A Textbook Case of Research Paying Off 




James N. Gray 
Senior Researcher 
Microsoft Corporation 



Industry Profile 

The database industry generated about $7 billion in revenue in 1994 and is growing at 35% per year. 
Among software industries, it is second only to operating system software. All of the leading 
corporations in this industry are US-based: IBM, Oracle, Sybase, Informix, Computer Associates, and 
Microsoft. In addition, there are two large specialty vendors, both also US-based: Tandem, selling over 
$1 billion per year of fault-tolerant transaction processing systems, and AT&T-Teradata, selling about 
$500 million per year of data mining systems. 

In addition to these well-established companies, there is a vibrant group of small companies specializing 
in application-specific databases - text retrieval, spatial and geographical data, scientific data, image 
data, and so on. An emerging group of companies offer object-oriented databases.

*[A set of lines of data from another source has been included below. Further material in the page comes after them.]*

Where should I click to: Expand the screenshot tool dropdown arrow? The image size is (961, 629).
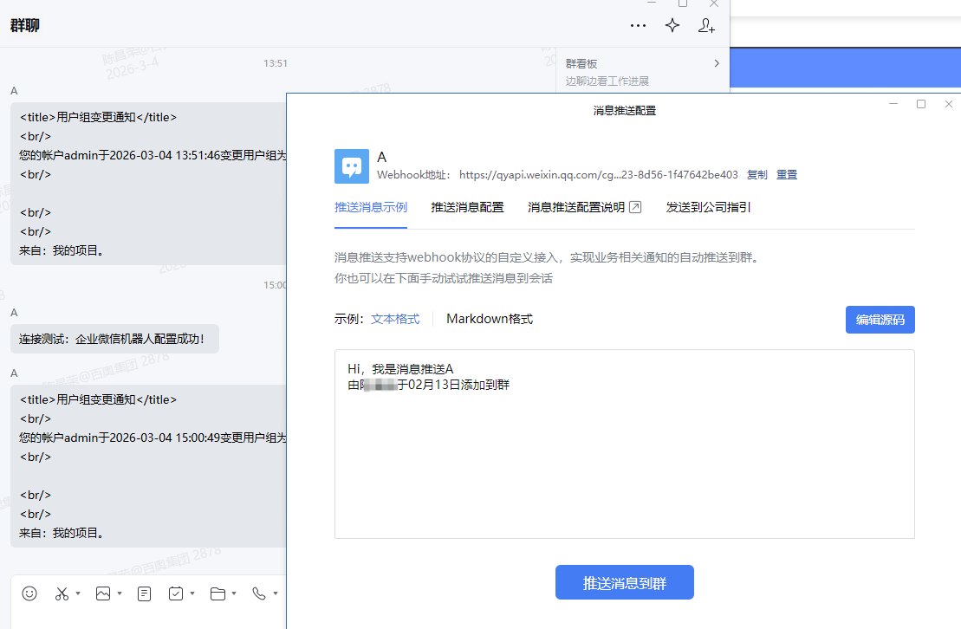point(78,594)
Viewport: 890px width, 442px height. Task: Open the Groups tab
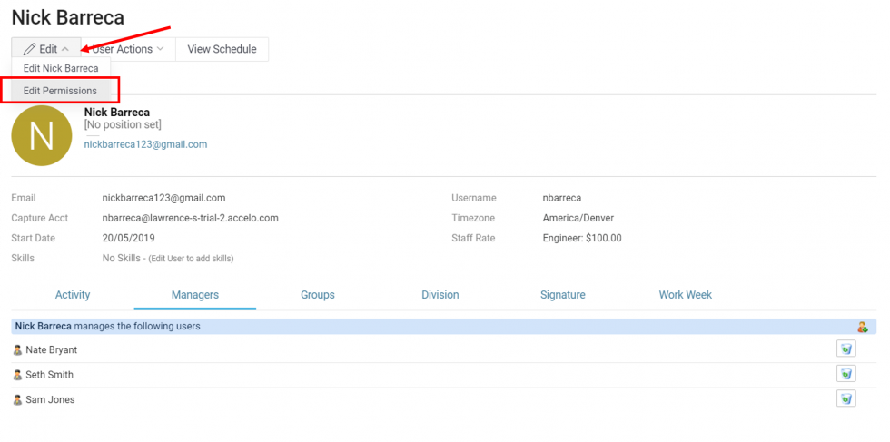318,295
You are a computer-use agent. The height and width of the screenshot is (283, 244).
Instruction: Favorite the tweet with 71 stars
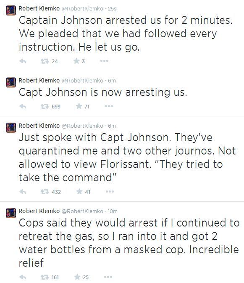coord(79,106)
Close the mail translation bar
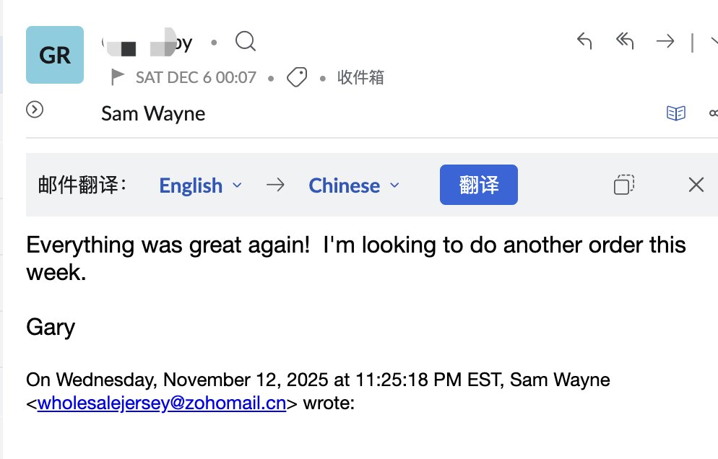718x459 pixels. (x=696, y=185)
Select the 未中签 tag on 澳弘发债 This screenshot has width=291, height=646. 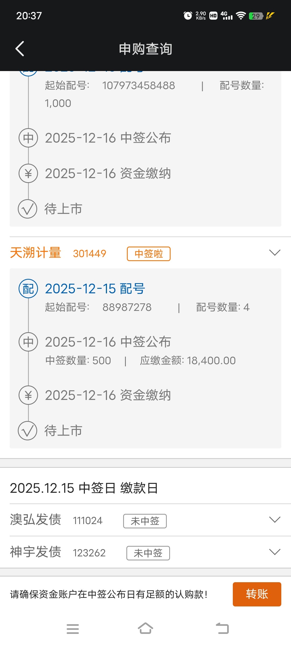pyautogui.click(x=145, y=521)

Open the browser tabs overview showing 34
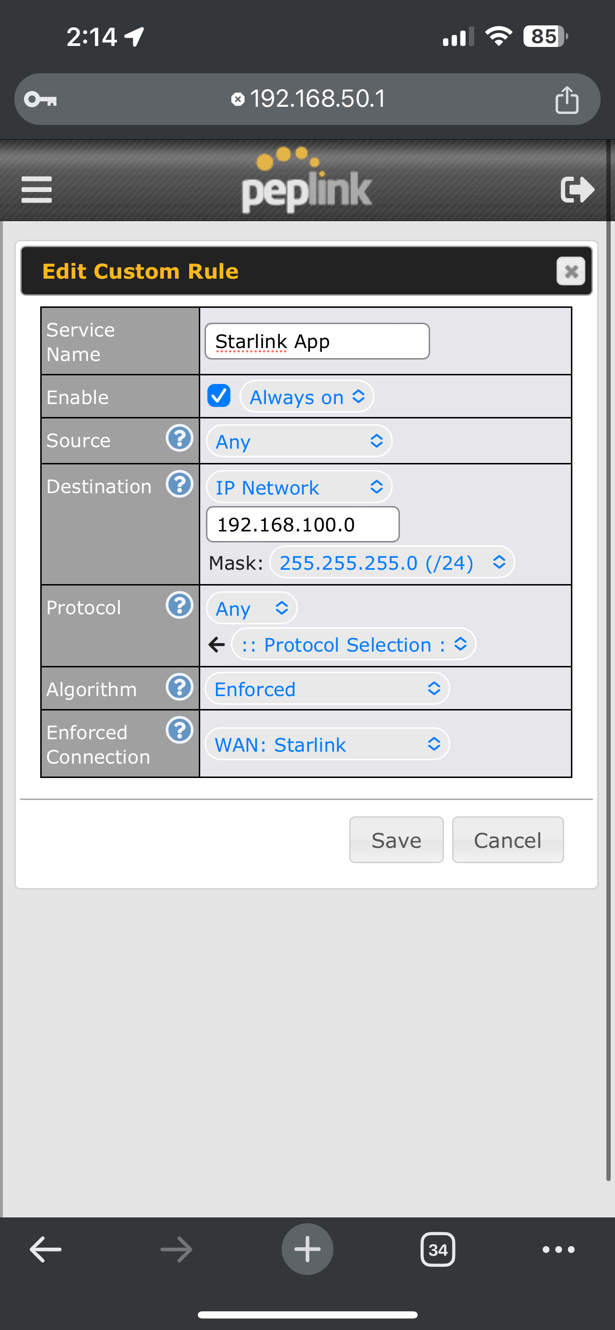point(437,1249)

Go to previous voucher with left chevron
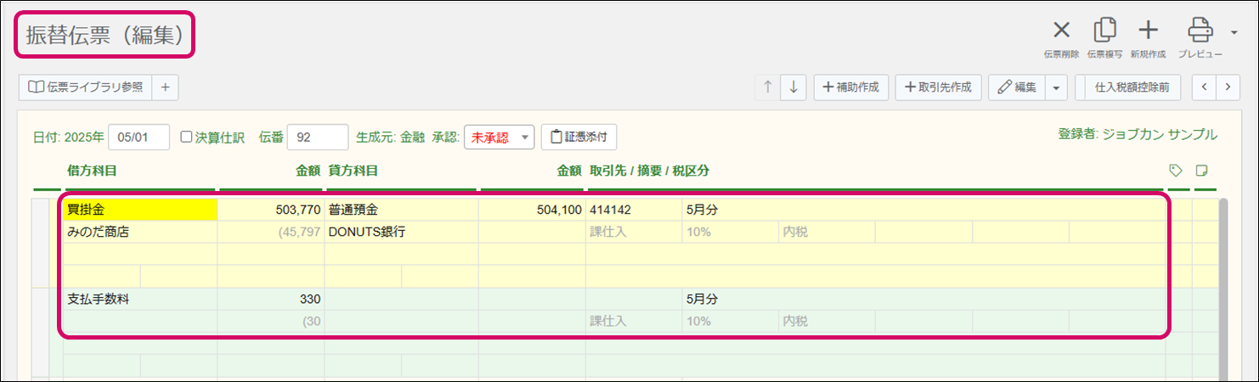click(x=1205, y=87)
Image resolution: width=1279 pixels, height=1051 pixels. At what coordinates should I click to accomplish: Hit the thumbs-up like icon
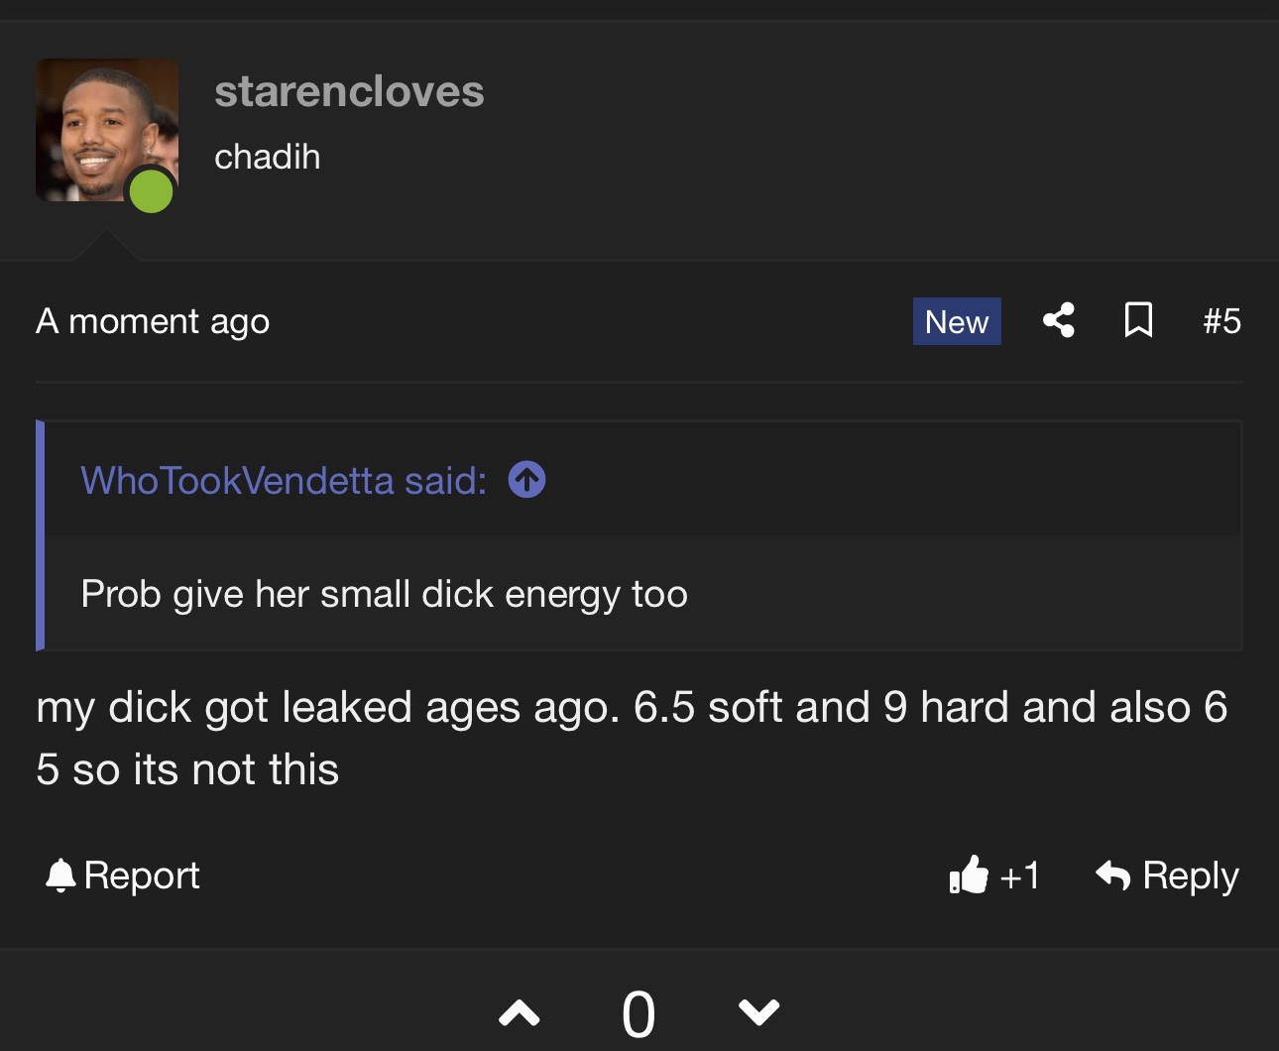pyautogui.click(x=969, y=875)
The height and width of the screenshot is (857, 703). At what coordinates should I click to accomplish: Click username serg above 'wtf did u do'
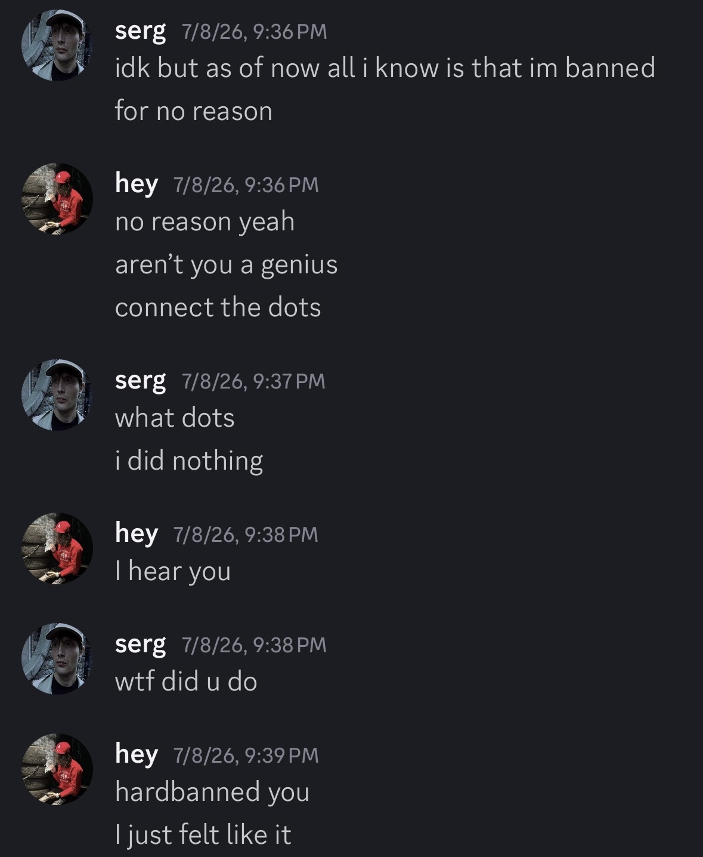[140, 645]
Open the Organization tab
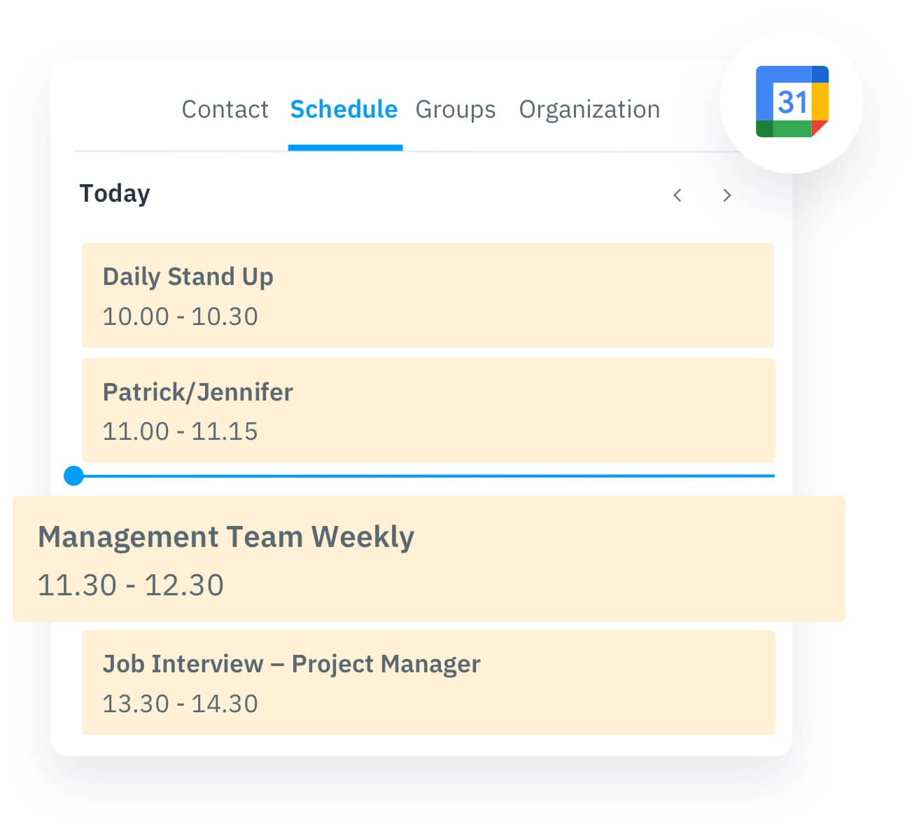 coord(589,109)
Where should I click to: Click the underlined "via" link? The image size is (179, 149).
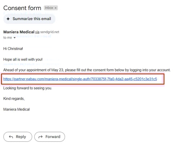click(37, 32)
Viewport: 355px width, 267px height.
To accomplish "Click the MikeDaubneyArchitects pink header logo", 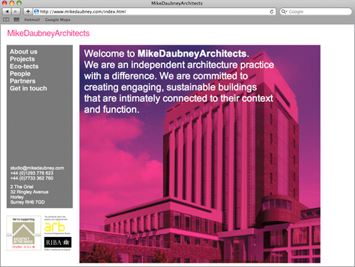I will pos(49,33).

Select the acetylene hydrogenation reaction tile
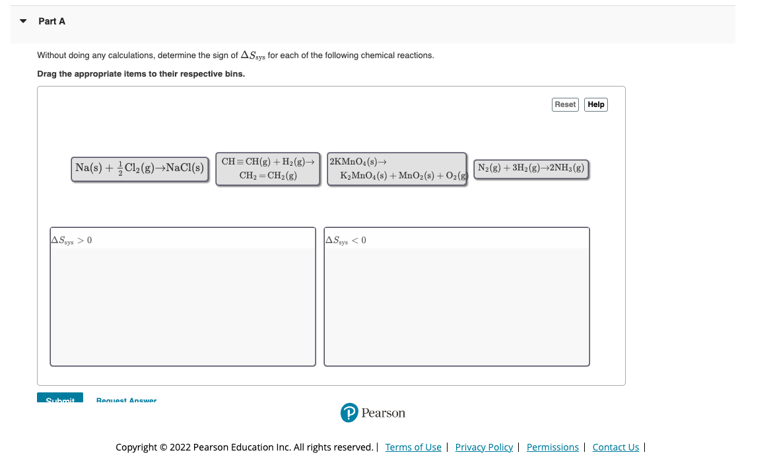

Desktop databases are 
another important market focused on extreme ease-of-use, small size, and disconnected operation. 

A relatively modest federal research investment, complemented by an also-modest industrial research 
investment, has led directly to our nation's dominance of this key industry. 

Historical Perspective 

Companies began automating their back-office bookkeeping in the 1960s. COBOL and its record- 
oriented file model were the work-horses of this effort. Typically, a batch of transactions was applied to 
the old-tape-master, producing a new-tape-master and printout for the next business day. 

During this era, there was considerable experimentation with systems to manage an on-line database that 
could capture transactions as they happened, rather than in daily batches. At first these systems were ad . 
hoc, but late in the decade "network" and "hierarchical" database products emerged. A network data 
model standard (DBTG) was defined, which formed the basis for most commercial systems during the 
1970s. Indeed, in 1980 DBTG-based Cullinet was the leading software company.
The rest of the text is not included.